## [Requirement]
Check the lines of the listing below for the word "agent", and state only how many have it.

## [Data for this exercise]
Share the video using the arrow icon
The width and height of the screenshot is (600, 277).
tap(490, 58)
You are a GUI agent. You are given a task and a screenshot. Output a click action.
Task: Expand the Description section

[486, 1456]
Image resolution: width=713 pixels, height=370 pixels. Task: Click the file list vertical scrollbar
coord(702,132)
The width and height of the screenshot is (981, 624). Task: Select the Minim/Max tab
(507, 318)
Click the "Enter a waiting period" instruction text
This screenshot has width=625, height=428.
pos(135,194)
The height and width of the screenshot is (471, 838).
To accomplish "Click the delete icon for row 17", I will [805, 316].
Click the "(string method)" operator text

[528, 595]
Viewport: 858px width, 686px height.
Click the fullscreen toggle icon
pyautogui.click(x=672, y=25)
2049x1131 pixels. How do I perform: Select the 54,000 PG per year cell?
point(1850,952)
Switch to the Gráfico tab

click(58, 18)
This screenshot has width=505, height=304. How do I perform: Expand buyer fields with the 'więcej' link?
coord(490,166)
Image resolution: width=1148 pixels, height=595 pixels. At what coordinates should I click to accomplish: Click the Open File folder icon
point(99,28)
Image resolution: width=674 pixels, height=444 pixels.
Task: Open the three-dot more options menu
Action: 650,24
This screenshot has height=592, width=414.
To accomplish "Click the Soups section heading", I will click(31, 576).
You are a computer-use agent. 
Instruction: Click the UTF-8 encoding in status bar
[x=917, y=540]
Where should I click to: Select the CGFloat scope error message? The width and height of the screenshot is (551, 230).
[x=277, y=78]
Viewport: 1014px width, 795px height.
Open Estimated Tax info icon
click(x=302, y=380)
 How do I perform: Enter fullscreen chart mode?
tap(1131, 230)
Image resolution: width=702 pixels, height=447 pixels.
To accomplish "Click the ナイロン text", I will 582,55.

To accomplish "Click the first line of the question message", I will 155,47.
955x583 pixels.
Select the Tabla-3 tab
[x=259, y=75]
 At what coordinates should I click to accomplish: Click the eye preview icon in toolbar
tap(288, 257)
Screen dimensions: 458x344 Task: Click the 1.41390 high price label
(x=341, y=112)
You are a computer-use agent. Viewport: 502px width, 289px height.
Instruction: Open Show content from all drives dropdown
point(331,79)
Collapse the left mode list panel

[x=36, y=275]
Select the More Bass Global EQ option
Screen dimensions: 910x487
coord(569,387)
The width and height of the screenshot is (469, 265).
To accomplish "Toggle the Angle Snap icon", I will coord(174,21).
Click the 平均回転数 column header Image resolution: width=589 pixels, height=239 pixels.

## [Your response]
3